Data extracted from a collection

[Start of section]

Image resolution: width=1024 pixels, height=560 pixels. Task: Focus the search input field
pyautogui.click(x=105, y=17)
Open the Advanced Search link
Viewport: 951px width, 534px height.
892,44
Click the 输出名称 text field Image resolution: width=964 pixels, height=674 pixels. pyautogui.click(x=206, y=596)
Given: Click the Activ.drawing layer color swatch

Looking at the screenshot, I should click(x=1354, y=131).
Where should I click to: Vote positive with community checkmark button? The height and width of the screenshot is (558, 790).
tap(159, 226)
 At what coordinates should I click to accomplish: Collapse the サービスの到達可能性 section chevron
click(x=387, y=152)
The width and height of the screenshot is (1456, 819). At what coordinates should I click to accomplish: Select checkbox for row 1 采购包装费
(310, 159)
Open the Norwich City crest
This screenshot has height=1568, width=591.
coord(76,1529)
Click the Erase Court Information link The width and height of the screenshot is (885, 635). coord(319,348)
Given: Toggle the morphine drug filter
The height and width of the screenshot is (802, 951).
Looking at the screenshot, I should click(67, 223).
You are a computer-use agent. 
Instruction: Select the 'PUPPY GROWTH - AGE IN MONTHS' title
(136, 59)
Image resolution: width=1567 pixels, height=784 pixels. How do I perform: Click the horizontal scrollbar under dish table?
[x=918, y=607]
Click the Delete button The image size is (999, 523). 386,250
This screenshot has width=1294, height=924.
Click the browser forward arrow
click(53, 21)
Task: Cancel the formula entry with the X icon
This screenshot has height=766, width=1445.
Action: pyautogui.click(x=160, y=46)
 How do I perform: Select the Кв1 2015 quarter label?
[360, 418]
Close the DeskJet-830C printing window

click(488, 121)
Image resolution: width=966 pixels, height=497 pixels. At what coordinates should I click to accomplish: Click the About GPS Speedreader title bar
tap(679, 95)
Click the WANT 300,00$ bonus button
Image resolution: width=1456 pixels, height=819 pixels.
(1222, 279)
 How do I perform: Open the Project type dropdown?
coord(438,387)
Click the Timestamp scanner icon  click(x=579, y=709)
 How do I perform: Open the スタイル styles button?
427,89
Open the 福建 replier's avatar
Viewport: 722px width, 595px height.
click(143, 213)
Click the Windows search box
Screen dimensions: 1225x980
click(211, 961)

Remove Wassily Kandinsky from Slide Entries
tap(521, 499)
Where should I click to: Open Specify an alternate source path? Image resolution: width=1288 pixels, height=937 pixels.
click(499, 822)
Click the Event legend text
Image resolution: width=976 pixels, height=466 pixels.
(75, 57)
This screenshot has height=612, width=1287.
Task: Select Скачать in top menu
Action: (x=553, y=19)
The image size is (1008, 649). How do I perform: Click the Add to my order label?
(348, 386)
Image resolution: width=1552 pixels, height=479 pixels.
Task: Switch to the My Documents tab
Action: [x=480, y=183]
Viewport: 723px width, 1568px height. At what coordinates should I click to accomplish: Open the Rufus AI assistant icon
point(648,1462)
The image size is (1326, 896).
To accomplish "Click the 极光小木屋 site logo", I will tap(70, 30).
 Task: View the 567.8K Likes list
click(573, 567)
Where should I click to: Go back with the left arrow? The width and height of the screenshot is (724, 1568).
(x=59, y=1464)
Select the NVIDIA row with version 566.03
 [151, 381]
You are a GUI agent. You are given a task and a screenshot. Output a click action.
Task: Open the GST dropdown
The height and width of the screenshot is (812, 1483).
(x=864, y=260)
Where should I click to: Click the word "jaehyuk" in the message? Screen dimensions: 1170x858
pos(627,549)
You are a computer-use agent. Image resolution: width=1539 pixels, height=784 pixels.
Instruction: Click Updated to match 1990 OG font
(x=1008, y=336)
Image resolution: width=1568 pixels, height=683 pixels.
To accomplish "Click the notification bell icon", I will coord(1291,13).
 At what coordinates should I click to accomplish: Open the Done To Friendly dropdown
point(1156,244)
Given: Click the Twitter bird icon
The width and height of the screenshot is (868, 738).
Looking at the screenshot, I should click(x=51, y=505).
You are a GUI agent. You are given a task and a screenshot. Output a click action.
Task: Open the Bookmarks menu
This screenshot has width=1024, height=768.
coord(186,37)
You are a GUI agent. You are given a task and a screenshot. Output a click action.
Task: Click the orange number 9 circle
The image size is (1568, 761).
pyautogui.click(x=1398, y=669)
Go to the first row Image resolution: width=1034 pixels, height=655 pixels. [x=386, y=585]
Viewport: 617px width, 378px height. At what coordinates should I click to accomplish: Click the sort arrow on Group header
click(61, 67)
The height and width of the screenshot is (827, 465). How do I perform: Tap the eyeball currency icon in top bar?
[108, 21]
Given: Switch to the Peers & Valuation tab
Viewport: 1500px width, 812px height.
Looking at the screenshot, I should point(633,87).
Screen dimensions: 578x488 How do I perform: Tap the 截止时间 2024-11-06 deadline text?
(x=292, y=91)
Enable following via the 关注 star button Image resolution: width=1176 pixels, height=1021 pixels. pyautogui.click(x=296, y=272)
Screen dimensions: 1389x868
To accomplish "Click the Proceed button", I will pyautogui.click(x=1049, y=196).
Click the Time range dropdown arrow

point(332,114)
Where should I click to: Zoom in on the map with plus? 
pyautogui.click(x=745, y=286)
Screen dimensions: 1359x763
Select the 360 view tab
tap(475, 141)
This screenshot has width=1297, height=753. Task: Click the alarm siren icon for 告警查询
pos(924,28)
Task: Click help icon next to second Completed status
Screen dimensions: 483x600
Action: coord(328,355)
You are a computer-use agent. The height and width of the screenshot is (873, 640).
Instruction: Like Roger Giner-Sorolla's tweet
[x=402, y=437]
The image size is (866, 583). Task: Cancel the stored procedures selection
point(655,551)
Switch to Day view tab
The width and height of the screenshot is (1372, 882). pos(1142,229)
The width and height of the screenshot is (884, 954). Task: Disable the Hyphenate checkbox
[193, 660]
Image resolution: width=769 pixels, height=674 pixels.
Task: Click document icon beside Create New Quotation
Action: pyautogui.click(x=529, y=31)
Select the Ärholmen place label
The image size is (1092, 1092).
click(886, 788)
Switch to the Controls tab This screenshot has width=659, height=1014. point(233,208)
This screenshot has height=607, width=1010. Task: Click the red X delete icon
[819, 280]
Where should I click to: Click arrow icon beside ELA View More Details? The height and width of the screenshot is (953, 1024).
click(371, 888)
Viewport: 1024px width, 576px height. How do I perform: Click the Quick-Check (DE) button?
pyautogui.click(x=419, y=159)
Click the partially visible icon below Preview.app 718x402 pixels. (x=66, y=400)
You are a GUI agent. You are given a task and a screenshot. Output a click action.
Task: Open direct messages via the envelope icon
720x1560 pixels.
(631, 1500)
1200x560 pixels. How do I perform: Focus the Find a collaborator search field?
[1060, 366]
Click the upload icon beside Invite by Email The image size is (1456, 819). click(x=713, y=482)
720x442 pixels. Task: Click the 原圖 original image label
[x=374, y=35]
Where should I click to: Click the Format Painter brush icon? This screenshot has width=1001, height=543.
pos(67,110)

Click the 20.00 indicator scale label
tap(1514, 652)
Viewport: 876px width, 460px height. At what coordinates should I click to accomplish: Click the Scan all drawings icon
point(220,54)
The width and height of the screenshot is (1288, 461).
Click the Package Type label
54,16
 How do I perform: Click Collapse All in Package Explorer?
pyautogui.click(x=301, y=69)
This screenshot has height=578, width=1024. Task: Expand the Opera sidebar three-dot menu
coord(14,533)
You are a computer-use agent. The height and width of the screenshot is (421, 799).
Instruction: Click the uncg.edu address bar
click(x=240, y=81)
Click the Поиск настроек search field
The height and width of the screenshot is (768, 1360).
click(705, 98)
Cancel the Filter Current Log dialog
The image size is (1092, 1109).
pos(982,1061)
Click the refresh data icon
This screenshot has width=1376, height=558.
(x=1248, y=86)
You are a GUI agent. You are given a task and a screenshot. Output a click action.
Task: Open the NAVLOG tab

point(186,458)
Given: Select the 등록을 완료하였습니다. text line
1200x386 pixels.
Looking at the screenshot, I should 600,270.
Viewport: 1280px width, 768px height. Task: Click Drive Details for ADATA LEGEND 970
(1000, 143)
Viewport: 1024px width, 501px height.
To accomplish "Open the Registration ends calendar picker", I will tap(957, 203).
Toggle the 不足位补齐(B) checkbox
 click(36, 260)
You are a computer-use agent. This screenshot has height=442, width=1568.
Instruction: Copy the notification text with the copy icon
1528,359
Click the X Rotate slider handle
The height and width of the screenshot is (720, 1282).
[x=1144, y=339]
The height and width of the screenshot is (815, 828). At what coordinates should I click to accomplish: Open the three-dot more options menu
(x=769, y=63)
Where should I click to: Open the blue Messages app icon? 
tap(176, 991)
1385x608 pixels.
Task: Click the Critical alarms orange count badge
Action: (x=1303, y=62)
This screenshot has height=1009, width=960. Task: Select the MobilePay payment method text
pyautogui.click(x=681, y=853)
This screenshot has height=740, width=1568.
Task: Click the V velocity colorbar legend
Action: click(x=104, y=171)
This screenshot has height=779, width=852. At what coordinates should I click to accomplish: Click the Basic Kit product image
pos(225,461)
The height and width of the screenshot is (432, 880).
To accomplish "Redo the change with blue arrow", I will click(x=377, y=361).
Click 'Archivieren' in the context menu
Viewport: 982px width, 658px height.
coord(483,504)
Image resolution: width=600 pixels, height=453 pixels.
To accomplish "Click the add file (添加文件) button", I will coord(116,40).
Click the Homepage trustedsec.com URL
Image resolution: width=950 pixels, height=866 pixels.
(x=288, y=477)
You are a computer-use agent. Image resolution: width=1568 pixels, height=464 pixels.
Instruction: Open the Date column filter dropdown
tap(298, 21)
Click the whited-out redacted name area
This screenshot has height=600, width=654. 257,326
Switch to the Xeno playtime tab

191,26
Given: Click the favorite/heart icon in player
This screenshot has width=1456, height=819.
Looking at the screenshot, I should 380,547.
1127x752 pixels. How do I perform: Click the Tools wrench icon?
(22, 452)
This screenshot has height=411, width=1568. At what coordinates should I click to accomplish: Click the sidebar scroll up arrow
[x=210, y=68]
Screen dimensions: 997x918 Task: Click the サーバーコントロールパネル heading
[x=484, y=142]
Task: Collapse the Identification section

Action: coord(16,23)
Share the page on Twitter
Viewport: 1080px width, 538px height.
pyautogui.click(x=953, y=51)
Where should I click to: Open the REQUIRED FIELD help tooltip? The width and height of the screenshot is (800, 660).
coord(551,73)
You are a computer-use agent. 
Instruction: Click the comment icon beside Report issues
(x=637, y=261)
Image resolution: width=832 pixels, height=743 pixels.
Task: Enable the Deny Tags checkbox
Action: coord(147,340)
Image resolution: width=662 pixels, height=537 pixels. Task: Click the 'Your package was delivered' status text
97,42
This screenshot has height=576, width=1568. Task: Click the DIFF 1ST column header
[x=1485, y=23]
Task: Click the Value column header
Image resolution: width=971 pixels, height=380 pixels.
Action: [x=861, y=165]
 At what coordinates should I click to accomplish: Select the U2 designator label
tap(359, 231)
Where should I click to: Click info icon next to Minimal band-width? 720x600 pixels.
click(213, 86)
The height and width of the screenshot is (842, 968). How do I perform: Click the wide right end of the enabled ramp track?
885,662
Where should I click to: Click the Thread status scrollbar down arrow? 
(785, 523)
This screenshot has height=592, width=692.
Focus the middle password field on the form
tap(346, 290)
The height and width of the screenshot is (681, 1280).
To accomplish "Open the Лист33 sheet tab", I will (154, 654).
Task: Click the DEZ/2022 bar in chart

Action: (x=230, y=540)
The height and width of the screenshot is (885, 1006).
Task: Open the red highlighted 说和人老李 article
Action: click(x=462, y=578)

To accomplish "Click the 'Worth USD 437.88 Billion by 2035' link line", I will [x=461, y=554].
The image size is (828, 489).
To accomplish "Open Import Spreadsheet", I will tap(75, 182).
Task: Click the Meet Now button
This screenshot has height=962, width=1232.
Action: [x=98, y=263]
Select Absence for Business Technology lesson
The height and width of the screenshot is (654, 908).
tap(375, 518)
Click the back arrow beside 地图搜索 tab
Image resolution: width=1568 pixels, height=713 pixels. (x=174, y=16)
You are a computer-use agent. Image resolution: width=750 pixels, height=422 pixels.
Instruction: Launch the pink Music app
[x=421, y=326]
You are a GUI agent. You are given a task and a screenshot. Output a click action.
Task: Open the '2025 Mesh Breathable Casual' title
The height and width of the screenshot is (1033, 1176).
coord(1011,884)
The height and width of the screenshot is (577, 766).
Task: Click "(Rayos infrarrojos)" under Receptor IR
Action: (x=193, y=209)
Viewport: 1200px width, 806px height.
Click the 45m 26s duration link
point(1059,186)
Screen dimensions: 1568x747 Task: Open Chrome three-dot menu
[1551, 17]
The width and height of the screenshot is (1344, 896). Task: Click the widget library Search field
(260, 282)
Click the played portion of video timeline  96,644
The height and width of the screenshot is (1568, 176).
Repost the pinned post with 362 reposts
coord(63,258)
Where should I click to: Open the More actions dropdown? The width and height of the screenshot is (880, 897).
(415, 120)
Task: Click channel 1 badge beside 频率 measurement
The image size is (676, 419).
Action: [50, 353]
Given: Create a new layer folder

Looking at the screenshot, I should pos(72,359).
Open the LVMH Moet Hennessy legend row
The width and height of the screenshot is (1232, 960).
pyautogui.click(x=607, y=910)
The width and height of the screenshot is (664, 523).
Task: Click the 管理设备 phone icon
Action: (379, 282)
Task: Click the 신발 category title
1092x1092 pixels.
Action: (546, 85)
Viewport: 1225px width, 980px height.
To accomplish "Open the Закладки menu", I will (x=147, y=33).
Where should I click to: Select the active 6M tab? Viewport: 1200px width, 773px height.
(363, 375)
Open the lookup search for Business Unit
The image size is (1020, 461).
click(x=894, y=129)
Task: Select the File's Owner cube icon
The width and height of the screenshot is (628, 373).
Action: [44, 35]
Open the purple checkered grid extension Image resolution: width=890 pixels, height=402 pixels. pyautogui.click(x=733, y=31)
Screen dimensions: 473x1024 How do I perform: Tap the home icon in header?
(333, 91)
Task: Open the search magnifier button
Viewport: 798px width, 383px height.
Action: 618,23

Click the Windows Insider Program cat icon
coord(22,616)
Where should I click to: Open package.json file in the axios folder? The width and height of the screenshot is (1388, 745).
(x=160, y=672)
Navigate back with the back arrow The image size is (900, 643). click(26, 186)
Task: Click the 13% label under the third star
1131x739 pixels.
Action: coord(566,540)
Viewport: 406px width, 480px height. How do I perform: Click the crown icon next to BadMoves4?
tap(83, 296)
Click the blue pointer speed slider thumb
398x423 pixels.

[End of section]

- How to complete this task:
From the entries above, give again exactly the lines running from the line with "How do I perform: Open the Project" to the line with "Open the 福建 replier's avatar"; include both of those lines.

- Solution for this problem:
 How do I perform: Open the Project type dropdown?
coord(438,387)
Click the Timestamp scanner icon  click(x=579, y=709)
 How do I perform: Open the スタイル styles button?
427,89
Open the 福建 replier's avatar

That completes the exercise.